The Idea of Multiple Mental Models in Poor Charlie’s Almanack

Warren Buffet’s business partner, Charlie Munger writes Poor Charlie’s Almanack in the style of Benjamin Franklin’s Poor Richard’s Almanack. While the book has a fair amount of fluff I think it is worth working your way through it in order to find the insights on life and investing that Munger shares with great wit. The reviews on amazon can do better justice to the book than I.

Munger focuses on the importance of multiple mental models that can be gathered across academic subjects. These mental models form a latticework that provides the holder with new ways to analyze problems and look at the world. Learn more here. One of my goals of my broad liberal arts education is to develop a deep understanding of these important mental models. The sum of which Munger calls “elementary worldly wisdom.” Munger argues, “80 or 90 important models will carry about 90% of the freight in making you a worldly-wise person.” Focusing on one narrow model too much can cause what Munger calls the Man with a Hammer Syndrome: to the man with a hammer, everything looks like a nail. Adding more mental models increase the number of tools one has so the world can be viewed more accurately.

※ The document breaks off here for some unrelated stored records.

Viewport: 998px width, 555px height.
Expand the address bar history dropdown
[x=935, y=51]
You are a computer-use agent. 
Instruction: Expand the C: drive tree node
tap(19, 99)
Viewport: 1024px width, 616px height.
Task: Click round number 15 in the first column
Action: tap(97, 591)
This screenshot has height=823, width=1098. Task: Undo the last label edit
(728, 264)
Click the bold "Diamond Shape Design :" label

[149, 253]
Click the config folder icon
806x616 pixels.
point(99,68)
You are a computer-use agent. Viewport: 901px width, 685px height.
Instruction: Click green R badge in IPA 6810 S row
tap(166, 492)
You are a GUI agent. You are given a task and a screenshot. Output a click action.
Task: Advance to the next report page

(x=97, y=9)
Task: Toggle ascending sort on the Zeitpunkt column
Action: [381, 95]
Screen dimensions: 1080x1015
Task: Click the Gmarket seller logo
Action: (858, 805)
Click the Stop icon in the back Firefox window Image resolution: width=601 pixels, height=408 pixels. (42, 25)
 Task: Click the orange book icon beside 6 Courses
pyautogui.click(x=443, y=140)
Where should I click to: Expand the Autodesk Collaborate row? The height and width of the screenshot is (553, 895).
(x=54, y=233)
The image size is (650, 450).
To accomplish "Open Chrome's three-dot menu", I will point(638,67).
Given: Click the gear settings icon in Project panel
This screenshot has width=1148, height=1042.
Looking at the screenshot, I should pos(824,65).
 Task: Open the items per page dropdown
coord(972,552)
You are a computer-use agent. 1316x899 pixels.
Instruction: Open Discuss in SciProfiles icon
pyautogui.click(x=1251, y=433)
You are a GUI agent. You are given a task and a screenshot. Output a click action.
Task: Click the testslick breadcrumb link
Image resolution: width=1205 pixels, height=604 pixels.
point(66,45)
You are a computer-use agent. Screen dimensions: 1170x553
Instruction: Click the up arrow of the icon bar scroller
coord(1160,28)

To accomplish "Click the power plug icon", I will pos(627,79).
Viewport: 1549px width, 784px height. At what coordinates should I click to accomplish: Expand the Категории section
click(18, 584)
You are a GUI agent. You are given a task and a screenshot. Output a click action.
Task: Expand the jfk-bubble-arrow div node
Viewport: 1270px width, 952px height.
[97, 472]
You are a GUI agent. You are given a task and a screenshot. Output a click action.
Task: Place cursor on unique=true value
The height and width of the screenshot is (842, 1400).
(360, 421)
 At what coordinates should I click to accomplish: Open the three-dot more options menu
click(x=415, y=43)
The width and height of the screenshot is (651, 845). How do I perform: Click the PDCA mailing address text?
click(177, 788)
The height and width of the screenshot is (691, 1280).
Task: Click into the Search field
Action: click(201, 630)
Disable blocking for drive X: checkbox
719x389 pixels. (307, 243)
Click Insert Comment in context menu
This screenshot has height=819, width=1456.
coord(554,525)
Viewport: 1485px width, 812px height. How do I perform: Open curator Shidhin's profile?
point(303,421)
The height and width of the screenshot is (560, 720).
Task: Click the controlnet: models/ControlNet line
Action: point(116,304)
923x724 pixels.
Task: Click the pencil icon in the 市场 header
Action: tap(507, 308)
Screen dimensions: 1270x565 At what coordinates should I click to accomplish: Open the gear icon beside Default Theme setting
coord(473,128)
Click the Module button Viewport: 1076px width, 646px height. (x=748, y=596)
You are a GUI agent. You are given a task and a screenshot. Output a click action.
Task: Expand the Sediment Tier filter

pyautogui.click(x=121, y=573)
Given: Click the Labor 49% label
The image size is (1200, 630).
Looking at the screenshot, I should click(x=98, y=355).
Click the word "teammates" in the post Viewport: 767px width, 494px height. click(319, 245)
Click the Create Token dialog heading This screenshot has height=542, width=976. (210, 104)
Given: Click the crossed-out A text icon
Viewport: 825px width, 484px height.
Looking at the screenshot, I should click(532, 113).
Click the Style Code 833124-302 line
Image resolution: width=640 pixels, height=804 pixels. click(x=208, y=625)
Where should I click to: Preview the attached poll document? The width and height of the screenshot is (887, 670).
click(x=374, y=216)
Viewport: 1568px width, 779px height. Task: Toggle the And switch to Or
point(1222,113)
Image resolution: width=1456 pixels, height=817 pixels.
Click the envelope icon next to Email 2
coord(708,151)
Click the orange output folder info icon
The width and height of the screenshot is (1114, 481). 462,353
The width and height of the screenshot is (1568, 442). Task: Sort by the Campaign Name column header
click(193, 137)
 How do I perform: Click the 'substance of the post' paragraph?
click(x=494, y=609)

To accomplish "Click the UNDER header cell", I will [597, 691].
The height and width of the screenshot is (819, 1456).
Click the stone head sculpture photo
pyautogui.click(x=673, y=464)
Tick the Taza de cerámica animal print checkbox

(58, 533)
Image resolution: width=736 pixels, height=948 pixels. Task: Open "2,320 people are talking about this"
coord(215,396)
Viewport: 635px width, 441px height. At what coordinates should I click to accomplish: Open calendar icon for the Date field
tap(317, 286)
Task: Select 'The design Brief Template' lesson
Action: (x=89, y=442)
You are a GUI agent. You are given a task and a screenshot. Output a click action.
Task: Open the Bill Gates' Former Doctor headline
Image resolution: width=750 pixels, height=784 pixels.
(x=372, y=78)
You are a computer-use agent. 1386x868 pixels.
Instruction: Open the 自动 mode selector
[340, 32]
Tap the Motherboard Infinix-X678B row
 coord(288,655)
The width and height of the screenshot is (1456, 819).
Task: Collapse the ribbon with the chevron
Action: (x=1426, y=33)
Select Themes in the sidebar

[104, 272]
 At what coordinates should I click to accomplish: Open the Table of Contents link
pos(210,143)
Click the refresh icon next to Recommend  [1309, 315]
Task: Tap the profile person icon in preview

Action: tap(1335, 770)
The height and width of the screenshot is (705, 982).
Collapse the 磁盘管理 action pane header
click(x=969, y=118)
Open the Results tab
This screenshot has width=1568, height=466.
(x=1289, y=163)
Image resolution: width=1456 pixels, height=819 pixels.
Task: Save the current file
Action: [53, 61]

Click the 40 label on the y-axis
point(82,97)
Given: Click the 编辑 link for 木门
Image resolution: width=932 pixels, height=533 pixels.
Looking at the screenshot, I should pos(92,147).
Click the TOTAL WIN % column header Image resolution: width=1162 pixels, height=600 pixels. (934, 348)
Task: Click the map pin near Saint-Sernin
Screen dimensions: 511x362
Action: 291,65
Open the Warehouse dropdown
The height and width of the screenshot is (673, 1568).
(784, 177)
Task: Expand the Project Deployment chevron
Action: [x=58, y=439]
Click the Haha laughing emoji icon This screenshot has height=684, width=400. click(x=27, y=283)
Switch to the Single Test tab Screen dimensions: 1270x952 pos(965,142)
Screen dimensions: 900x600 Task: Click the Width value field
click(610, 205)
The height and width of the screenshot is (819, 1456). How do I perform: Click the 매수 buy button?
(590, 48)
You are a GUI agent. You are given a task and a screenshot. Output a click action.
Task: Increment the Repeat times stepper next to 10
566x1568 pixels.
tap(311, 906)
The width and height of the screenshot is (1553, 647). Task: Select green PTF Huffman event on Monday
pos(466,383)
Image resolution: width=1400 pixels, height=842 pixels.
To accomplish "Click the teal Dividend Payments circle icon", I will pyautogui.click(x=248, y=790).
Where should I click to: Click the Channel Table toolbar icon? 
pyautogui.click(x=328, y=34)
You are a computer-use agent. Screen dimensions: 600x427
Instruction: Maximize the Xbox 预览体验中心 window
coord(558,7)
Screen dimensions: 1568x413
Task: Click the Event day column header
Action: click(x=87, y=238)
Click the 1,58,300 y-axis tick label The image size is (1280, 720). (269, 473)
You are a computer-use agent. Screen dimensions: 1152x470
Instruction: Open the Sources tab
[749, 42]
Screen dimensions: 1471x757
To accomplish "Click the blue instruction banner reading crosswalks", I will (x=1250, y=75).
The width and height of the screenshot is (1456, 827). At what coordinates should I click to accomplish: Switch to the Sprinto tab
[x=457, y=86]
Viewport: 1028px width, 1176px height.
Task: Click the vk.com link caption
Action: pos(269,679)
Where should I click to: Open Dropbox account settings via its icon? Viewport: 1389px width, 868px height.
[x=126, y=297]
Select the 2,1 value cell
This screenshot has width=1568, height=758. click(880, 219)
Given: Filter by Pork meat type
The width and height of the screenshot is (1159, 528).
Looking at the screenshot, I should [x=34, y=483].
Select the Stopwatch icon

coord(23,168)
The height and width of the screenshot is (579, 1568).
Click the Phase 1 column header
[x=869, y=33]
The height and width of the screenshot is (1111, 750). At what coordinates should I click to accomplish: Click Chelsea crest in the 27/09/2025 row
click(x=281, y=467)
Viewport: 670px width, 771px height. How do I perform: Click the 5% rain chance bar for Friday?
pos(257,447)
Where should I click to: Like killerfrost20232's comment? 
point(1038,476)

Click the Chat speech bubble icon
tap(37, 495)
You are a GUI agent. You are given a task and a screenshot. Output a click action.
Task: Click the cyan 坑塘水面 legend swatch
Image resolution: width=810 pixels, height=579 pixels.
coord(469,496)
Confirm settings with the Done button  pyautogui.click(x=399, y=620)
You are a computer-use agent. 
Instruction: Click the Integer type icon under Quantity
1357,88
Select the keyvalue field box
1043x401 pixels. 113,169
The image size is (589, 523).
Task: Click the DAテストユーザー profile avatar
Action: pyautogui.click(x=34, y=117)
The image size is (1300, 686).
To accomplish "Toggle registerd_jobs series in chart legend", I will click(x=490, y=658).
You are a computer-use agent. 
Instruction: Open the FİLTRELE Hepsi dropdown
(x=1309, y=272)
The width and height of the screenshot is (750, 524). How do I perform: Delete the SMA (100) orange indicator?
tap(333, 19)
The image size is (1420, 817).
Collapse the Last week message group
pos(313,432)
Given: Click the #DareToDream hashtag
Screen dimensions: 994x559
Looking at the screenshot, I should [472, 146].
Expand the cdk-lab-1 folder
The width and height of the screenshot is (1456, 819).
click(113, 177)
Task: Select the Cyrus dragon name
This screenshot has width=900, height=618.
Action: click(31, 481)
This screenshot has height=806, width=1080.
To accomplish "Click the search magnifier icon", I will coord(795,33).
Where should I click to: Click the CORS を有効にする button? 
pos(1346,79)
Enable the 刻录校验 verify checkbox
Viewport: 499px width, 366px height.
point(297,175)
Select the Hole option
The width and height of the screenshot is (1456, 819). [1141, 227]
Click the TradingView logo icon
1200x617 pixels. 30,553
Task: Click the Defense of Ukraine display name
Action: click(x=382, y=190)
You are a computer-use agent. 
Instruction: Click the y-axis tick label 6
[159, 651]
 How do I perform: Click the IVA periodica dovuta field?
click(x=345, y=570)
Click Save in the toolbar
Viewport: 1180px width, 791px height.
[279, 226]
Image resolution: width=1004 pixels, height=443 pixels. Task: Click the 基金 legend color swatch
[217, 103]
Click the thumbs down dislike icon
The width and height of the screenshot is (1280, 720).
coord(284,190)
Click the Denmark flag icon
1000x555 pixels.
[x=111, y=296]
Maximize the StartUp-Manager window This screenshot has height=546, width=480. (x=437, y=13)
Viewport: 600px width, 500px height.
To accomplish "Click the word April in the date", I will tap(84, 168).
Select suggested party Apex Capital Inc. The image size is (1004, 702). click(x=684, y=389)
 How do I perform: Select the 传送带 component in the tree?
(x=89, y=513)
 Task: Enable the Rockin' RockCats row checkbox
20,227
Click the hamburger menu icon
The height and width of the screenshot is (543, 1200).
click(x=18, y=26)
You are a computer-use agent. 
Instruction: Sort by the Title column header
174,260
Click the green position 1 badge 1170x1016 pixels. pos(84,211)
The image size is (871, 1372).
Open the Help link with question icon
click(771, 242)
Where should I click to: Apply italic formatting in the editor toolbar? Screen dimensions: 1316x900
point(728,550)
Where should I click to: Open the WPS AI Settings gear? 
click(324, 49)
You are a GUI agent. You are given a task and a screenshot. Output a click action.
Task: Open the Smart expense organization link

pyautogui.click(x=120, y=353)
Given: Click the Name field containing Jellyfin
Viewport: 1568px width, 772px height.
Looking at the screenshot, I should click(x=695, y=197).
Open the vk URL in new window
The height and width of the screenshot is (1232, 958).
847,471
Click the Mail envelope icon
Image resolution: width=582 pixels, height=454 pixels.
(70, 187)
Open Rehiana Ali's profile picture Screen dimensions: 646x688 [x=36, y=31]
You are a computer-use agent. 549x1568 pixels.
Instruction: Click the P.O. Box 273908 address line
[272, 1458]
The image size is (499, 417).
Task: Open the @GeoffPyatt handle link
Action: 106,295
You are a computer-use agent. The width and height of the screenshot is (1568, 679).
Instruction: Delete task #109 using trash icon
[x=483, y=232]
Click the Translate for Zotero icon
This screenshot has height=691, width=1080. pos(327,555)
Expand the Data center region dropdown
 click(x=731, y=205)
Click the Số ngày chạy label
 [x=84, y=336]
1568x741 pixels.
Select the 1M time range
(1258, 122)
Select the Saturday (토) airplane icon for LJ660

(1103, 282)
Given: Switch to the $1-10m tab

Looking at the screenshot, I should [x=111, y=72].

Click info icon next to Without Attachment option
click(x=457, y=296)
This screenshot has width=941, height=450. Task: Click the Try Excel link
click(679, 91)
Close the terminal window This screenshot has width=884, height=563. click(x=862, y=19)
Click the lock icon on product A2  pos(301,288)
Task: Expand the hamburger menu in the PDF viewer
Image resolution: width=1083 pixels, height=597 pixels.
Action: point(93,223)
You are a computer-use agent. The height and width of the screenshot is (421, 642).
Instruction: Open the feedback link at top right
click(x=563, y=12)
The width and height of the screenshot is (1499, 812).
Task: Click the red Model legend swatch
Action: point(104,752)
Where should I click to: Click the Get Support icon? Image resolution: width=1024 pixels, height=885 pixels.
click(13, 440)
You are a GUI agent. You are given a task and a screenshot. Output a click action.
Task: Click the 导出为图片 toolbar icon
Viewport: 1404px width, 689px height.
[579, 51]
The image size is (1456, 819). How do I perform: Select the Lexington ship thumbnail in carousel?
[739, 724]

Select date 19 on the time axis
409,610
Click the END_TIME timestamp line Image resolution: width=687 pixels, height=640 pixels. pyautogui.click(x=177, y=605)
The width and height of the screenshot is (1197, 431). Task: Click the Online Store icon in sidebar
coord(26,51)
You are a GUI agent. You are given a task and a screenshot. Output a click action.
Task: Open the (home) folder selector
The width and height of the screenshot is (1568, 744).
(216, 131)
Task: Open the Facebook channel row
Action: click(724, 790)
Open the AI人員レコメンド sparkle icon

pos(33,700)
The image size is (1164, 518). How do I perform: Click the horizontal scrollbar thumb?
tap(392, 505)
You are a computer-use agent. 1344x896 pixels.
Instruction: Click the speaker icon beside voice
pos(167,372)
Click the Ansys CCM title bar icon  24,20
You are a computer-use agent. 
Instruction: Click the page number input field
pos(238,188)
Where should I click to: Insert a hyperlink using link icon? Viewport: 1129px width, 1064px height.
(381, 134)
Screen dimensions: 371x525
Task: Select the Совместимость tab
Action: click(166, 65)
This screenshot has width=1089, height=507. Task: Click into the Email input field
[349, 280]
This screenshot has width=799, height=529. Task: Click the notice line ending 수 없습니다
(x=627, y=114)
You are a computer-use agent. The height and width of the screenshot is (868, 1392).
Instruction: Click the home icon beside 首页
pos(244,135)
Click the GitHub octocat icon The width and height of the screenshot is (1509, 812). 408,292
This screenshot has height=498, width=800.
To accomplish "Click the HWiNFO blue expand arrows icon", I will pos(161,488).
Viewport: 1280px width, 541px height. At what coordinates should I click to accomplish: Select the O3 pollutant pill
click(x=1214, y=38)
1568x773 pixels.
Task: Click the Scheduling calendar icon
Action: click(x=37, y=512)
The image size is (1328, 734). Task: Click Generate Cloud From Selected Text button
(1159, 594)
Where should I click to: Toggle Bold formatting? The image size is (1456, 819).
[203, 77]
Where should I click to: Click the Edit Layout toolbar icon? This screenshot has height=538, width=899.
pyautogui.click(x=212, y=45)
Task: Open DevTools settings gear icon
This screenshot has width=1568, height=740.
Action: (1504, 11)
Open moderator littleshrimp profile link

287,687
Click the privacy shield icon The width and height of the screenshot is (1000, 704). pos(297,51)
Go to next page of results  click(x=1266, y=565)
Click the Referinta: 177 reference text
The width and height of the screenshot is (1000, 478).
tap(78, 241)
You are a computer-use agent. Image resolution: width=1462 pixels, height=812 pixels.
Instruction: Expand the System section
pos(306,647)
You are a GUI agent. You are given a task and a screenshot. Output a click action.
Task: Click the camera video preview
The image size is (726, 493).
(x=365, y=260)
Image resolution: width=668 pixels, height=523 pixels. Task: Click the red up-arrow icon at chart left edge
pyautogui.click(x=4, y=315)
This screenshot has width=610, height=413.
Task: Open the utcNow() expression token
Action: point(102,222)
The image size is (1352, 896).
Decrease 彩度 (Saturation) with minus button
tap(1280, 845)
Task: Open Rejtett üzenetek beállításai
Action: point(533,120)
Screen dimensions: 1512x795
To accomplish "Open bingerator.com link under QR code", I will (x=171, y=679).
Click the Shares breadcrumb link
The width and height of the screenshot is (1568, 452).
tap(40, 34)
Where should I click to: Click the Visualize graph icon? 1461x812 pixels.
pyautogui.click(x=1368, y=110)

After hearing that I was eager to learn what these models were. Munger does briefly review some of them. The first ideas he shares are from math: things like compound interest and decision trees. From physics there are the ideas of breakpoints and critical mass. Psychology has many models ranging from classical and operant conditioning to the principles of influence. As I go through my education, I will place an emphasis on the mental models that I can learn and apply.

Mental models may appear rather academic in nature but they have importance beyond the academic world and can be useful when analyzing the world and investing decisions. Munger with his signature humor captures the importance of learning a multitude of mental models by saying otherwise “you go through a long life like a onelegged man in an asskicking contest.”